Vanishing Point

Copyright © 2016 by Richard S. Platz
All rights reserved

 

Two billion people walked this earth the day my grandfather was born. "Each one," he said to me, "from his or her own isolated well of consciousness, claims to be the center of the universe." By 2030 the population had exploded to over eight billion. I remember my grandfather complaining, "My own significance shrinks to the vanishing point."

Now I count myself among the few who are left. Maybe three-hundred-million of us, give or take. No one is really counting any more. My own personal worth soars as the species plummets toward extinction. Like the stock market. Supply and demand. We have saved the planet, but lost the human race.

The decisive moment came when the United Nations adopted its solution to the problem of human overpopulation. Bangladesh and other coastal nations were losing ground to rising seas. India and China were swamped with human flesh and hungry mouths. There were not enough resources to go around. Stresses fractured along religious and racial fault lines. Civil conflicts erupted into regional wars. Refugees fled the horror, but neighboring countries closed their borders, defending them with razor wire and lethal force. Political order was teetering worldwide. Something had to be done to prevent a descent into barbarism.

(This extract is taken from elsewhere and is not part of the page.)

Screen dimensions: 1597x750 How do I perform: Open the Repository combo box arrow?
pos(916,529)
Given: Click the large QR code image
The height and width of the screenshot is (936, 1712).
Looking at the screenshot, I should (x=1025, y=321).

So the Security Council ordered XOL22 to be introduced into the atmosphere all over the world by high-soaring aircraft. XOL22 was a simple contraceptive aerosol designed to prevent human conception. The aerosol had been contrived by an international consortium of scientists as a living organism able to evolve its own defenses. To defeat cheaters.

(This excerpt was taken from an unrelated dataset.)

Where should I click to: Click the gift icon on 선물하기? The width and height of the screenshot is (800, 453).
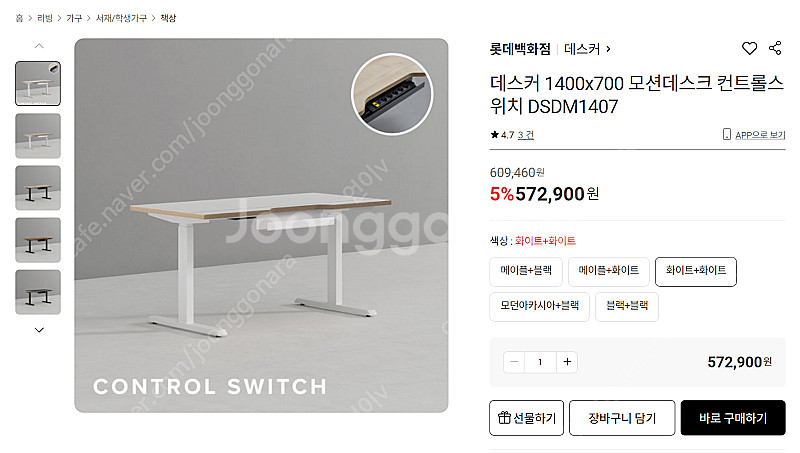click(504, 418)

There was an antidote. FERTILE7 was made available only to those women with government-issued licenses to conceive and give birth. Meeting reasonable, but not particularly onerous standards of health, education, and financial ability to raise and nurture offspring was all that was required. Quotas were set for each country. The standards and quotas were established by an impartial commission from measurements and calculations of the earth's capacity to sustain a population.

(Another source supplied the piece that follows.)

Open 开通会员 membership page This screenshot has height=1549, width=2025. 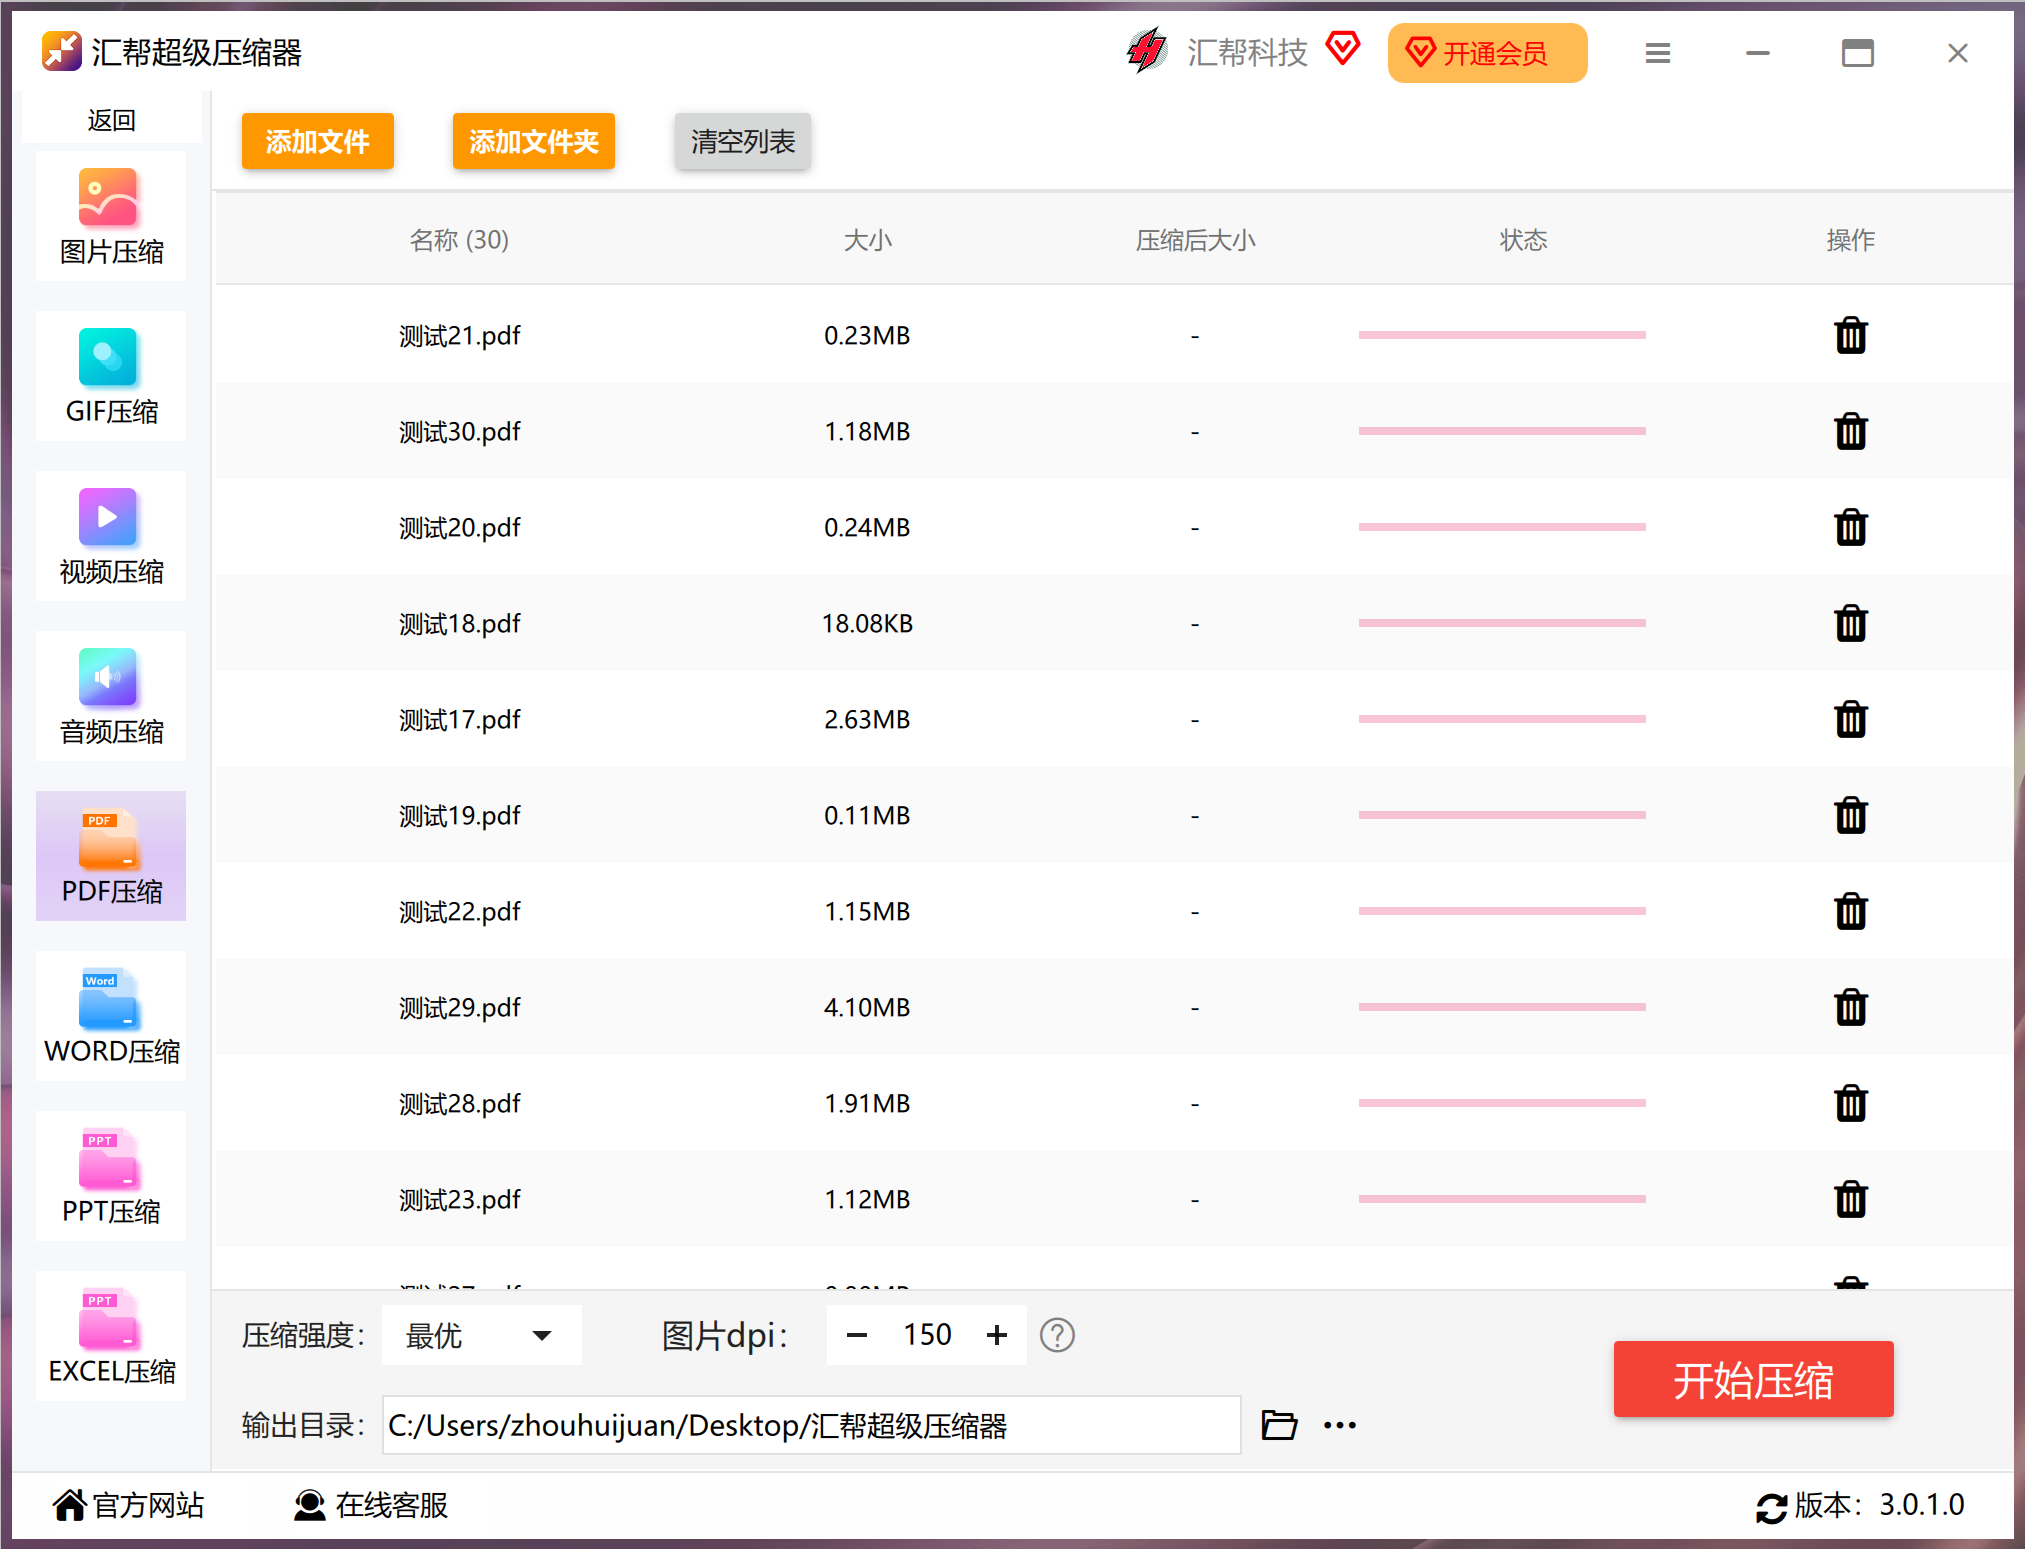1487,52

In the short term, the systems performed remarkably well (although religious zealots and personal-rights fanatics would never agree). Almost immediately the world's total population began a downward arc toward the desired asymptote of five billion inhabitants. But the Security Council edict, admittedly even-handed and well-intended, has lead to an even more grievous consequence than overpopulation.

As everyone knows, the antidote FERTILE7 began to lose its effectiveness almost immediately. That was years ago. The atmosphere and waters of the entire planet were contaminated with XOL22. In the warming atmosphere the aerosol evolved its defenses. It bound to the hydrogen-oxygen bonds and could not be removed, even by distillation. The brightest minds could not find a substitute for FERTILE7. New births dwindled, then stopped altogether.

No one has been born for more than ninety years now, and the population has aged without replacement. Our numbers have now shrunk to a pitiable few old folks. And even fewer of us will see another decade pass. As a consequence, the increasingly pressing problem has now become: how do we preserve all human knowledge and history and culture beyond the end of mankind? In my opinion, the Meme Bank Project, for all its faults, holds the greatest promise.

We are now old, feeble, demented. We can no longer do the work required with our own minds and hands. The task is beyond our abilities. So we have programmed machines to collect and organize and catagorize the data and implement the project. We call them the Curators. Artificial intelligence. Self-replicating. Self-improving. Evolving. We have no way of knowing what they will become. Who can say? Maybe by cataloging and storing and comparing and studying us and our wit, a little will rub off. Perhaps the Curators will become witty themselves. And perhaps even compassionate. Maybe they will even become "human." God knows we have bequeathed them everything we know. There is nothing more we can do. I often wonder what a cosmonaut from a distant star might find should he ever happen upon this insignificant planet in the remote future.

As for myself, I remain philosophical. Stoic even. Perhaps a bit solipsistic. For me the world will end when I die, whether or not there is anyone left to carry the banner of humanity. There will be no one left to mourn the loss. Or to read this memorandum. It is impossible to ignore the irony of what we have done to ourselves. The religious fanatics proved to be right after all, and at times I cannot but smile at God's final joke on us.

This will be my last memo. The situation is now out of my hands. I have made my recommendation to the President, as have others. I have argued in favor of the Meme Bank, of course. Whatever other consequences it might portend, it seems to hold the greatest promise of preserving human culture beyond the final collapse. Beyond that, there is really not much I can say. I am going to send this memo now and shut down my computer. Then I am going home to tend the flowers and wait for the sun to set.